Arms Control Wonk has been all over this story and brings word of the reaction from Russia, which, unsurprisingly, fits nicely with the take of the blame Bush crowd. From an interview with General Leonid Ivashov, vice-preseident of the Russian Academy of Geopolitcal Affairs:

"We remember Bush's announcements about monopolization of space and his threat to destroy all unidentified satellites. Therefore it is possible to say that, it is indeed the Americans who are provoking a new arms race in space " [Ivashov] said, noting that China is compelled to react to such US policy.

Space.com spoke with Joan Johnson-Freese, chair of the Naval War College's department of national security decision making and an expert on Chinese space policy, who doubted that there would be any serious fallout from the test:

"I think there will be a lot of very vocal rhetoric, but I don't think it will have a substantive impact. There are just too many reasons for both of us to work together on so many issues."
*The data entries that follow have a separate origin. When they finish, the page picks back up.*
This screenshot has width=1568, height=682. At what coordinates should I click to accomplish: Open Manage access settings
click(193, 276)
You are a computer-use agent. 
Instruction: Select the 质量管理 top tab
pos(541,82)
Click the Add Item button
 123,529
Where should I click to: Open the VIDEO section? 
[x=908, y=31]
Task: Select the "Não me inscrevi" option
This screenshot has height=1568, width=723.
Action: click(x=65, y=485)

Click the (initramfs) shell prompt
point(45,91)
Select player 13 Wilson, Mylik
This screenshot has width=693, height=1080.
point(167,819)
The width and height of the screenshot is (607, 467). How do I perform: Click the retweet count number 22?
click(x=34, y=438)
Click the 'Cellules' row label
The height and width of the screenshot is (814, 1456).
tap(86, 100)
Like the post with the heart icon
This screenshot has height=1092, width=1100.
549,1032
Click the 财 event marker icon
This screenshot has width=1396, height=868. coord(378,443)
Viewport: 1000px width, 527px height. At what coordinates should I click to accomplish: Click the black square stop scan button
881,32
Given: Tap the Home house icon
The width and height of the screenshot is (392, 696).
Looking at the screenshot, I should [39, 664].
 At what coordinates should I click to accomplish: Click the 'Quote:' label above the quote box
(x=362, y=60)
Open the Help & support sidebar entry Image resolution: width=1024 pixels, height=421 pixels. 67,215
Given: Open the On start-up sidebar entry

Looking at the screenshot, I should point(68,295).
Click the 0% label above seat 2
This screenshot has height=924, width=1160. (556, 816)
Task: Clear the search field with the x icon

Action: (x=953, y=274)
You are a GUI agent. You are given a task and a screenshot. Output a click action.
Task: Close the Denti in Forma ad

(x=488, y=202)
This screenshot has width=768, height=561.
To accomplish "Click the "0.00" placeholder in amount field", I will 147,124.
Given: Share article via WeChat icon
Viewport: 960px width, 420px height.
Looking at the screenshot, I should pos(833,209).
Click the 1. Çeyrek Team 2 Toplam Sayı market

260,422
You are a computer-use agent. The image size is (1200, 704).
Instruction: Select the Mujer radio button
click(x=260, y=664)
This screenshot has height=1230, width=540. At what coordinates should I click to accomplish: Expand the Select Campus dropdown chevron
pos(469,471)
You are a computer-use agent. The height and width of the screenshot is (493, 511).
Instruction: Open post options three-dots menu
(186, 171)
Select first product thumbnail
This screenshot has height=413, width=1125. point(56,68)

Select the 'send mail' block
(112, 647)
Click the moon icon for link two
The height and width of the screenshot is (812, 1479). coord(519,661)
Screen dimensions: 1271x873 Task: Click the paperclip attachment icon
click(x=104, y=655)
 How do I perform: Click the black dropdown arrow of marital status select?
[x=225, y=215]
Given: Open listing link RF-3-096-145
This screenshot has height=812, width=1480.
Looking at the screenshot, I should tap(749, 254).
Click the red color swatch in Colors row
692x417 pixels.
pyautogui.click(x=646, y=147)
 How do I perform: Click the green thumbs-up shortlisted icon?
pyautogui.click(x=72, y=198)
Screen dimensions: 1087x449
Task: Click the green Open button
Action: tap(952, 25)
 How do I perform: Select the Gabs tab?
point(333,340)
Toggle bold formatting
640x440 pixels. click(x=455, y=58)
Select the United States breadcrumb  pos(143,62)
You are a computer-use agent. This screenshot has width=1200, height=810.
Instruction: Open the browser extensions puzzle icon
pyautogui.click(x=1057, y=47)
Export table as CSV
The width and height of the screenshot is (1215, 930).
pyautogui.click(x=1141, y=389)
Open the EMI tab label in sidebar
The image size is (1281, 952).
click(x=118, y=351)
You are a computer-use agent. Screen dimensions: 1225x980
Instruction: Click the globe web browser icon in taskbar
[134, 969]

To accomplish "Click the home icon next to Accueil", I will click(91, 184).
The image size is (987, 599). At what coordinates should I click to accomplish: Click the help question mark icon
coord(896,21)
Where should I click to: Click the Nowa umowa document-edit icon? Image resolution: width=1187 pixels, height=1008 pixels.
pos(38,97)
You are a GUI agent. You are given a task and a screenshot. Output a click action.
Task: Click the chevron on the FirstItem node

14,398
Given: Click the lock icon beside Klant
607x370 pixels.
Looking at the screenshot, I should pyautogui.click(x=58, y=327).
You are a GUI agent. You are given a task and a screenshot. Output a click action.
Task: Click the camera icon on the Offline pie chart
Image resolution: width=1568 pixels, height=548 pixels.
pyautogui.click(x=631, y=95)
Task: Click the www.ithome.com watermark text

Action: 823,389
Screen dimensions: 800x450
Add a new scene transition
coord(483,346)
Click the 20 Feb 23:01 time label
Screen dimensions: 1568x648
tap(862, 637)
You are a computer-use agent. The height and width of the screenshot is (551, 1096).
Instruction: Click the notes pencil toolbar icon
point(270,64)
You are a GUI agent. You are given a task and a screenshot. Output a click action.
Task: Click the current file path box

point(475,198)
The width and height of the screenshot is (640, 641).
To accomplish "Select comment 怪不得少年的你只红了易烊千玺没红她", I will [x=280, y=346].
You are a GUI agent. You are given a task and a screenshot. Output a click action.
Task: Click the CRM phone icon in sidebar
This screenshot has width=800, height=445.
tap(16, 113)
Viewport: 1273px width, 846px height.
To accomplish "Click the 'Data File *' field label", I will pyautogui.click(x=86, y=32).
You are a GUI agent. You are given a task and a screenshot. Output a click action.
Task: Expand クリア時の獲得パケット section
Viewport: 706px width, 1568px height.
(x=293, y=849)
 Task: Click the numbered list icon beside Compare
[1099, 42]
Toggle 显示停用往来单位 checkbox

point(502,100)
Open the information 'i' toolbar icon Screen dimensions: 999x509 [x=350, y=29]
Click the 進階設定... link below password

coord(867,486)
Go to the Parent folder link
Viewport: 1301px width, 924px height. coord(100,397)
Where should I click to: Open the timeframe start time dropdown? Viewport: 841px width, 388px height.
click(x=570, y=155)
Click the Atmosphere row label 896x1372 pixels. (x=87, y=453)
Maybe, but John Pike tells Defense Tech that we should "expect one or two more tests like this every year, for a long time." If Pike is right, it's unlikely that the relationship between China and the United States will be unaffected.

Finally, John, blogging at OpFor, thinks the Chinese test isn't nearly so impressive as reports would have it.

Welcome to 1985, Chicoms. The year when--presumably with REO Speedwagon cranked--we sent an F-15 soaring to the edge of space to kill a target sat.

True enough, the Chinese haven't exactly pushed the limits of modern technology. Still, our ability to strike Chinese satellites is largely irrelevant. The Chinese don't rely on satellite technology to fight, but we do. Again, John Pike:

"Our space assets are the first asset on the scene," Pike said. "They are absolutely central to why we are a superpower - a signature component to America's style of warfare."

The Chinese, he said, simply "don't have satellites worth attacking."